ISTRUZIONI DI LAVORO
**A)** Rispondi a queste domande basandoti sul brano sulla cometa:
(i) A quale distanza dalla Terra è passata la cometa nel suo incontro ravvicinato?
(ii) In quale data è previsto il suo avvicinamento al Sole?
(iii) Chi ha scoperto la cometa, e in quale giorno?
**B)** Trasforma in un elenco puntato il paragrafo del brano sulla cometa che comincia con "Scoperta il 31 maggio", mantenendone le informazioni principali.
**C)** Riprendi il brano sulla cometa e proseguilo a partire dall'ultima frase.

La cometa 41P/Tuttle-Giacobini-Kresak ha “salutato” la Terra nella notte, in un incontro “ravvicinato” alla distanza di 21 milioni di km: a corredo dell’articolo (in alto) la foto che testimonia l’evento, scattata da Massimiliano Pedi. Successivamente proseguirà nel suo avvicinamento al Sole, previsto il 12 aprile alla distanza di circa 160 milioni di km.
Scoperta il 31 maggio del 1858 dall’astronomo Horace Parnell Tuttle e riosservata successivamente da Michel Giacobini e Lubor Kresak, la cometa 41P/Tuttle-Giacobini-Kresak si avvicina al Sole ogni 5,4 anni. L’ultima volta è accaduto nel 2011 e la prossima occasione per ammirarla sarà nel 2022.

RIGHE FORNITE

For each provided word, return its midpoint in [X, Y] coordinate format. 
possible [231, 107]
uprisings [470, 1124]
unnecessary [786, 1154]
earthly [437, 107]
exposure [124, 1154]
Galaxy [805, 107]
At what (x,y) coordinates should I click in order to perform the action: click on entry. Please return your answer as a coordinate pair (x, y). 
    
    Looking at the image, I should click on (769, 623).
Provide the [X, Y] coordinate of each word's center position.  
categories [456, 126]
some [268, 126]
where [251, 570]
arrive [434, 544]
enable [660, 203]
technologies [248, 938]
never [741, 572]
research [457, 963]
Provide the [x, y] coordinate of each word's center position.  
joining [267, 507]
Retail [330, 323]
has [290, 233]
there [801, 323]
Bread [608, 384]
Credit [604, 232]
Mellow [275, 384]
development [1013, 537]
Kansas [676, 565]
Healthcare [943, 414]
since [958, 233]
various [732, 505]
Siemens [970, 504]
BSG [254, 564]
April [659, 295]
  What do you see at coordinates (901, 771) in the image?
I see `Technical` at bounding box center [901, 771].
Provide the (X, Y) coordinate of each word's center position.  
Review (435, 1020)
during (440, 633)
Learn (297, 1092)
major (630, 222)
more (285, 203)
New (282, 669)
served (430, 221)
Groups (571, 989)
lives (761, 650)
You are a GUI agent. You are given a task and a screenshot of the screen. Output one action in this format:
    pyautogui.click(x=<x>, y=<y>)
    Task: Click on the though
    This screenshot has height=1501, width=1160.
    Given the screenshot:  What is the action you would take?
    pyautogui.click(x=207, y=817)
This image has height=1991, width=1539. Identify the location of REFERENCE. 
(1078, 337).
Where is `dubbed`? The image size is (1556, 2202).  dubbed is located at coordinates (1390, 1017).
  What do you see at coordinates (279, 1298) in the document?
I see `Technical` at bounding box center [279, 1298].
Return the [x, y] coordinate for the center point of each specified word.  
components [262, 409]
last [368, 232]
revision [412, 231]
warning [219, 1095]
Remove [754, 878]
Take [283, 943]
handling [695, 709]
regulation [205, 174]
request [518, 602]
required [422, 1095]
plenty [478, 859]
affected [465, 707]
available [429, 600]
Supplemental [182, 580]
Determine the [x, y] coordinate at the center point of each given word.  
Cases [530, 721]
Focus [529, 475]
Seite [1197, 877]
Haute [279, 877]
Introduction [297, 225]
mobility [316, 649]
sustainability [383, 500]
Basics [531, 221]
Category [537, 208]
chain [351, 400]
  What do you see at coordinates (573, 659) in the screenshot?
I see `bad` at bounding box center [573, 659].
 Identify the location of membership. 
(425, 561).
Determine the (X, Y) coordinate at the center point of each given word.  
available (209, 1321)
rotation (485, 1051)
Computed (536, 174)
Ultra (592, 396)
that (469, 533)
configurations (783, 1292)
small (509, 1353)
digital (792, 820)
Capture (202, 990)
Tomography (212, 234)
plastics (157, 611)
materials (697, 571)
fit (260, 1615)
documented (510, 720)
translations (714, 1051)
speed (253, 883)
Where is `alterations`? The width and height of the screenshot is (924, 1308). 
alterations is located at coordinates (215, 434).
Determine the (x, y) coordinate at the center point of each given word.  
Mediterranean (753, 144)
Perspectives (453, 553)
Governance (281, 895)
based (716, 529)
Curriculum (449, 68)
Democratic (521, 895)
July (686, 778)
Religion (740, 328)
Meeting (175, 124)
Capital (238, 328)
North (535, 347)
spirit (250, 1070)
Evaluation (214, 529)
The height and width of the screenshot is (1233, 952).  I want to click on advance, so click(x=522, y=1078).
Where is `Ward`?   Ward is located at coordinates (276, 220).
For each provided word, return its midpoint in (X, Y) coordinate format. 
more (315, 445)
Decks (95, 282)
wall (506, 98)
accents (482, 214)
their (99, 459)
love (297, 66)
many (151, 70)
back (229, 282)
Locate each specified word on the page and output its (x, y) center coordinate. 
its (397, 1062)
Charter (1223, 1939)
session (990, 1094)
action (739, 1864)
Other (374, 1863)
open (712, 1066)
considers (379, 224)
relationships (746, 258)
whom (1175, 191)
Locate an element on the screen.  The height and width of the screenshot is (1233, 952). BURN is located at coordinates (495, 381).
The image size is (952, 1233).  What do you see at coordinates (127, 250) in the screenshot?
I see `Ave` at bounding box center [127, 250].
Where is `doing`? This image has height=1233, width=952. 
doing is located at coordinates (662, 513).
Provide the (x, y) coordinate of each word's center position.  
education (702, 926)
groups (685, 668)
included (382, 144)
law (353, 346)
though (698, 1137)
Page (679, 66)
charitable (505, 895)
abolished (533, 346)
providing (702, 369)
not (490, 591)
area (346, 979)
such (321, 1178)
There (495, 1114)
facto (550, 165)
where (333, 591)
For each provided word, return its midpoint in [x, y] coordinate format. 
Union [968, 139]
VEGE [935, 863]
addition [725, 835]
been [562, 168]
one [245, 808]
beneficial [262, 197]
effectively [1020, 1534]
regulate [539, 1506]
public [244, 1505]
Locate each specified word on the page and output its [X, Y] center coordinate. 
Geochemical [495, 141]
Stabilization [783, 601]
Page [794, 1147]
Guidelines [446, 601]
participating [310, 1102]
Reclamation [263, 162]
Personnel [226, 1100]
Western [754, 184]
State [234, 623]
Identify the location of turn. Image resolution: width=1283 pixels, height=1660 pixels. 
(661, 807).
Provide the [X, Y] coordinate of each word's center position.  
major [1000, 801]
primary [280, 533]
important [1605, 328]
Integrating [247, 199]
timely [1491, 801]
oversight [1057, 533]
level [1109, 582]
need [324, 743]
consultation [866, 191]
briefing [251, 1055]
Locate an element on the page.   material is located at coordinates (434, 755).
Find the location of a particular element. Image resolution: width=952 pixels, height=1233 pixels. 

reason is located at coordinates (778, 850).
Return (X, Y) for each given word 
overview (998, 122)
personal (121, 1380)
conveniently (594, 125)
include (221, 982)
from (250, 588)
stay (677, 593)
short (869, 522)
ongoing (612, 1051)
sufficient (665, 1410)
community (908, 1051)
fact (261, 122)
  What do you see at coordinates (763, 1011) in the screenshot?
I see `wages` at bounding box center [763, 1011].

RISPOSTE ALL'ESERCIZIO
**A)**
(i) A 21 milioni di km.
(ii) Il 12 aprile.
(iii) L'astronomo Horace Parnell Tuttle, il 31 maggio 1858.

**B)**
- Scoperta il 31 maggio 1858 dall'astronomo Horace Parnell Tuttle
- Riosservata in seguito da Michel Giacobini e Lubor Kresak
- Si avvicina al Sole ogni 5,4 anni
- Ultimo passaggio nel 2011, prossimo nel 2022

**C)**
“La cometa – ha spiegato l’astrofisico Gianluca Masi, responsabile del Virtual Telescope Project – appare di un colore verde brillante perché contiene molecole di carbonio che producono questo effetto quando sono illuminate dal Sole nel vuoto dello spazio“.
Il periodo ideale per osservarla è fino al 7-8 aprile, perché in seguito la Luna interferirà con l’osservazione a causa della sua luminosità.